**Work to complete:** Present the listing below as a numbered list, leaving out any blank lines.

**Rows:**
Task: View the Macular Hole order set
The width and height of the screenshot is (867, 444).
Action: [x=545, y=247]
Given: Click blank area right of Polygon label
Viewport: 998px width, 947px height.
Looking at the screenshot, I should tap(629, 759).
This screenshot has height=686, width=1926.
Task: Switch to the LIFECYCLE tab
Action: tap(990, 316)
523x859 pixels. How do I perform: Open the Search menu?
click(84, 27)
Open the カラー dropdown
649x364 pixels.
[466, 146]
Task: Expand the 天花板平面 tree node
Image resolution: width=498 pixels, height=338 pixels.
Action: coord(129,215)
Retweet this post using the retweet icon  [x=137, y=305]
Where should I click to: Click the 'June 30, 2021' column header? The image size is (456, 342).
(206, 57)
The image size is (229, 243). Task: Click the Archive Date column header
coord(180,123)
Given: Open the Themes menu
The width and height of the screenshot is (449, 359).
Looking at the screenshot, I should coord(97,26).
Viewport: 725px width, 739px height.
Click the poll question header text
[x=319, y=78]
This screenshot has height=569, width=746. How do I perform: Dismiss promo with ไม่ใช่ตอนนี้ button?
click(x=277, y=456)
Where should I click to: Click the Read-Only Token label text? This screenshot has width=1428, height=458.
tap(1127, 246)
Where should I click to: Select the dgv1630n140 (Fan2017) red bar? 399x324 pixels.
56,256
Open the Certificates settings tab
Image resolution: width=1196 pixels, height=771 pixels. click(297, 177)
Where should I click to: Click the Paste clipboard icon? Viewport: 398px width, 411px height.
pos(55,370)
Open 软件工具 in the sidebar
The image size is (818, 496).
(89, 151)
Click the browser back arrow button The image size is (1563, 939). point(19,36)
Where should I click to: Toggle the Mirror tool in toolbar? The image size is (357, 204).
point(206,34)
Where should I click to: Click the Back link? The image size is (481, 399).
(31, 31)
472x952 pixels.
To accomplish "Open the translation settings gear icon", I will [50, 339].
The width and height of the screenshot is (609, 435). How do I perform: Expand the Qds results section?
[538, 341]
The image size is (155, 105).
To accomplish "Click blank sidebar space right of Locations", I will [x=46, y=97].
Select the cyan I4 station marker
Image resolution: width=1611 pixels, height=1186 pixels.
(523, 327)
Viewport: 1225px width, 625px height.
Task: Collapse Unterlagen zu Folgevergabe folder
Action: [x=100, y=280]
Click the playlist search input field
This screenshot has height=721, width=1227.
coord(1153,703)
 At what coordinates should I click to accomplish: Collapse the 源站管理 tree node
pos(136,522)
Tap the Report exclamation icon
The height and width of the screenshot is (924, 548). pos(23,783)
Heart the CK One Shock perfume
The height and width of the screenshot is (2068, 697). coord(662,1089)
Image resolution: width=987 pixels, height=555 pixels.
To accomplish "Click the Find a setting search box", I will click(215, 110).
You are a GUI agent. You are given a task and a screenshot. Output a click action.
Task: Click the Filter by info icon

**Exercise solution:**
1. Task: View the Macular Hole order set
2. The width and height of the screenshot is (867, 444).
3. Action: [x=545, y=247]
4. Given: Click blank area right of Polygon label
5. Viewport: 998px width, 947px height.
6. Looking at the screenshot, I should tap(629, 759).
7. This screenshot has height=686, width=1926.
8. Task: Switch to the LIFECYCLE tab
9. Action: tap(990, 316)
10. 523x859 pixels. How do I perform: Open the Search menu?
11. click(84, 27)
12. Open the カラー dropdown
13. 649x364 pixels.
14. [466, 146]
15. Task: Expand the 天花板平面 tree node
16. Image resolution: width=498 pixels, height=338 pixels.
17. Action: coord(129,215)
18. Retweet this post using the retweet icon  [x=137, y=305]
19. Where should I click to: Click the 'June 30, 2021' column header? The image size is (456, 342).
20. (206, 57)
21. The image size is (229, 243). Task: Click the Archive Date column header
22. coord(180,123)
23. Given: Open the Themes menu
24. The width and height of the screenshot is (449, 359).
25. Looking at the screenshot, I should coord(97,26).
26. Viewport: 725px width, 739px height.
27. Click the poll question header text
28. [x=319, y=78]
29. This screenshot has height=569, width=746. How do I perform: Dismiss promo with ไม่ใช่ตอนนี้ button?
30. click(x=277, y=456)
31. Where should I click to: Click the Read-Only Token label text? This screenshot has width=1428, height=458.
32. tap(1127, 246)
33. Where should I click to: Select the dgv1630n140 (Fan2017) red bar? 399x324 pixels.
34. 56,256
35. Open the Certificates settings tab
36. Image resolution: width=1196 pixels, height=771 pixels. click(297, 177)
37. Where should I click to: Click the Paste clipboard icon? Viewport: 398px width, 411px height.
38. pos(55,370)
39. Open 软件工具 in the sidebar
40. The image size is (818, 496).
41. (89, 151)
42. Click the browser back arrow button The image size is (1563, 939). point(19,36)
43. Where should I click to: Toggle the Mirror tool in toolbar? The image size is (357, 204).
44. point(206,34)
45. Where should I click to: Click the Back link? The image size is (481, 399).
46. (31, 31)
47. 472x952 pixels.
48. To accomplish "Open the translation settings gear icon", I will [50, 339].
49. The width and height of the screenshot is (609, 435). How do I perform: Expand the Qds results section?
50. [538, 341]
51. The image size is (155, 105).
52. To accomplish "Click blank sidebar space right of Locations", I will [x=46, y=97].
53. Select the cyan I4 station marker
54. Image resolution: width=1611 pixels, height=1186 pixels.
55. (523, 327)
56. Viewport: 1225px width, 625px height.
57. Task: Collapse Unterlagen zu Folgevergabe folder
58. Action: [x=100, y=280]
59. Click the playlist search input field
60. This screenshot has height=721, width=1227.
61. coord(1153,703)
62.  At what coordinates should I click to accomplish: Collapse the 源站管理 tree node
63. pos(136,522)
64. Tap the Report exclamation icon
65. The height and width of the screenshot is (924, 548). pos(23,783)
66. Heart the CK One Shock perfume
67. The height and width of the screenshot is (2068, 697). coord(662,1089)
68. Image resolution: width=987 pixels, height=555 pixels.
69. To accomplish "Click the Find a setting search box", I will click(215, 110).
70. You are a GUI agent. You are given a task and a screenshot. Output a click action.
71. Task: Click the Filter by info icon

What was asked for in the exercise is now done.